**Aim of the exercise:**
Print, in exact form, the lines below from the one containing "Instruction: Reload the" through the one containing "Open the Show entries dropdown", and omit all others.

━━ Task inputs

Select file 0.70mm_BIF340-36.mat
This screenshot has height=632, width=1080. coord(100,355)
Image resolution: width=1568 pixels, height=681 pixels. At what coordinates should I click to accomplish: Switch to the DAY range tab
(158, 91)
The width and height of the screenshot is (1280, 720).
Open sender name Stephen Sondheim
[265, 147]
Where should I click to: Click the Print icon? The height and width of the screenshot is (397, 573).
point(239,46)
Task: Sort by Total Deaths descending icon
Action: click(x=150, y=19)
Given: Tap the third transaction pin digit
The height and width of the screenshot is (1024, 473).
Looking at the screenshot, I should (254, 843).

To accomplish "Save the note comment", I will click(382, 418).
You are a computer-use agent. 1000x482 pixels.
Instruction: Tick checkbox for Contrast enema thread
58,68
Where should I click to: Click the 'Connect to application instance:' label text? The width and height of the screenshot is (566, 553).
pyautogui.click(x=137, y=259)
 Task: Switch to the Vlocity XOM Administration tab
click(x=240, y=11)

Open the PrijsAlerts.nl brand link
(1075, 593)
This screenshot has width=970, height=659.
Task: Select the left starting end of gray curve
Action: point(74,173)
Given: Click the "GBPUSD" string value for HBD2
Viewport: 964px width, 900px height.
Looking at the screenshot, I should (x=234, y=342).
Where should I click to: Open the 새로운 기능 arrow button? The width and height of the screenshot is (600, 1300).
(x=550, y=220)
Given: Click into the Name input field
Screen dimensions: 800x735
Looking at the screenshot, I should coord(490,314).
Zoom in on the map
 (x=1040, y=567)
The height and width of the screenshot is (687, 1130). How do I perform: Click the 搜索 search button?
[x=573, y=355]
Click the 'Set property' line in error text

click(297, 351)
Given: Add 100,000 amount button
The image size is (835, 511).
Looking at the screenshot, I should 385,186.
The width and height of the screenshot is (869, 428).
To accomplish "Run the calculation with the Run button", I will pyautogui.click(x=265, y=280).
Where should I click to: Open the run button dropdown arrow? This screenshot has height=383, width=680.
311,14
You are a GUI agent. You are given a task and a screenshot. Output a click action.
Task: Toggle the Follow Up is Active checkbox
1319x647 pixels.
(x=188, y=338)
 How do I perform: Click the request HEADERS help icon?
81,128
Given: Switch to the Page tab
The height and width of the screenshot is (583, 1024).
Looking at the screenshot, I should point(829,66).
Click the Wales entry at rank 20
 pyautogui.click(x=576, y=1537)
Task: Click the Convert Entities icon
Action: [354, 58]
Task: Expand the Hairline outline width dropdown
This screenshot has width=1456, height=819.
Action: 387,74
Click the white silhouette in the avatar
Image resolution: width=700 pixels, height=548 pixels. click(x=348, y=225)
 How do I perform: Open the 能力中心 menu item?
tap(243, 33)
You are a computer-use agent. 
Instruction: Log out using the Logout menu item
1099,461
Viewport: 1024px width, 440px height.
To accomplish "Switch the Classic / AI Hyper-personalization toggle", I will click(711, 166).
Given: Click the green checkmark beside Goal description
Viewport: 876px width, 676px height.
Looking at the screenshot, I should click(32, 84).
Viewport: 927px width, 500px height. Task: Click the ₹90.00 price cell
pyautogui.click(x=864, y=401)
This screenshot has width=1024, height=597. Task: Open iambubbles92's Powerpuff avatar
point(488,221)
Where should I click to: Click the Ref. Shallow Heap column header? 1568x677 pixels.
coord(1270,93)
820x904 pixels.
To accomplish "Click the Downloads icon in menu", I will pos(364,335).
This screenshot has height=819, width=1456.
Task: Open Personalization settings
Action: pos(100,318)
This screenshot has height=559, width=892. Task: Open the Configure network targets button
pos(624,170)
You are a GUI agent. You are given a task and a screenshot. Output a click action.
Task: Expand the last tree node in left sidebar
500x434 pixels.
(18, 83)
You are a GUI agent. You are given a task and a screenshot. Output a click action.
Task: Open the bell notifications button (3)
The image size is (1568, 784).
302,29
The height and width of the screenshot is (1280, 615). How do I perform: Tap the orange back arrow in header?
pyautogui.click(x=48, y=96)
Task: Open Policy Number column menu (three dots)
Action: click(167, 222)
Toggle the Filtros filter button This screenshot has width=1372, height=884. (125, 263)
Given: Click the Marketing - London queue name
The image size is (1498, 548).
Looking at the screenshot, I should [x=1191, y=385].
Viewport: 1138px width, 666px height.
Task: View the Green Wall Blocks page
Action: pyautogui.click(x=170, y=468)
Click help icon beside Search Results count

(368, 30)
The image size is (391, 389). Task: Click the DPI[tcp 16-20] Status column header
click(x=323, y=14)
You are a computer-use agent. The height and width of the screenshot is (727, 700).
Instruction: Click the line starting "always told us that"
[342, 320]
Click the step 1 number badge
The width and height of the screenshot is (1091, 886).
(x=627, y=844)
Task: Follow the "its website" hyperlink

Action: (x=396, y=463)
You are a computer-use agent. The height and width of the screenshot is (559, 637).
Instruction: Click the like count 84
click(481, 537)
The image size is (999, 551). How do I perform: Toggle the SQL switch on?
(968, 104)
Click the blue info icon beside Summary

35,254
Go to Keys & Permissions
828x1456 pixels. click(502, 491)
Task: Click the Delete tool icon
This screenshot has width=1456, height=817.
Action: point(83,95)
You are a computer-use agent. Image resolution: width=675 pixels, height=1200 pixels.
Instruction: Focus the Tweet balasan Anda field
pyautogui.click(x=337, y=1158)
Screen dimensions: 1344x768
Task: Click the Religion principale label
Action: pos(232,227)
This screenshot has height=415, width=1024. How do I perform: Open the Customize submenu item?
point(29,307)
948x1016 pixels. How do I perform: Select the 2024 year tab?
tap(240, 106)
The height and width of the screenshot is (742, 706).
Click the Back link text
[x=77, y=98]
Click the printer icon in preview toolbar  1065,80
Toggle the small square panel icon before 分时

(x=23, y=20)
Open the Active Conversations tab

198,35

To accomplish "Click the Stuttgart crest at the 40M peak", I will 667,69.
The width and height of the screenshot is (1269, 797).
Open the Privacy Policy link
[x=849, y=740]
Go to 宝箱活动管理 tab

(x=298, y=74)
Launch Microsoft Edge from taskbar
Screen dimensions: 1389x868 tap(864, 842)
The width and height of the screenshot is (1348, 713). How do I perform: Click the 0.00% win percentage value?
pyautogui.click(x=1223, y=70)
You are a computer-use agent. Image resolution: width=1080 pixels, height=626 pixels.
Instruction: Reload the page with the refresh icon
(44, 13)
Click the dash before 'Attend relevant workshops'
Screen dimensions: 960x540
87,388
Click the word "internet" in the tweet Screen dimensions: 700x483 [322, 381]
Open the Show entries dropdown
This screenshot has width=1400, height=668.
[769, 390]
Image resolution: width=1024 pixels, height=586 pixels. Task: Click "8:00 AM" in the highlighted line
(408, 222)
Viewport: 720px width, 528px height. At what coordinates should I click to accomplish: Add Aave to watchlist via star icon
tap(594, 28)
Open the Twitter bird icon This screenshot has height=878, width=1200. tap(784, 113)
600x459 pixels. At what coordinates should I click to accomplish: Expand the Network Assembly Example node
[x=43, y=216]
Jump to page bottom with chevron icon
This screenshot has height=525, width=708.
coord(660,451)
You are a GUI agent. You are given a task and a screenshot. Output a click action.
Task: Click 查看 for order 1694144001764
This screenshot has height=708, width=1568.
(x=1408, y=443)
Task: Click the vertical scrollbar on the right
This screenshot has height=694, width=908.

━━━━

**Response to the exercise:**
Instruction: Reload the page with the refresh icon
(44, 13)
Click the dash before 'Attend relevant workshops'
Screen dimensions: 960x540
87,388
Click the word "internet" in the tweet Screen dimensions: 700x483 [322, 381]
Open the Show entries dropdown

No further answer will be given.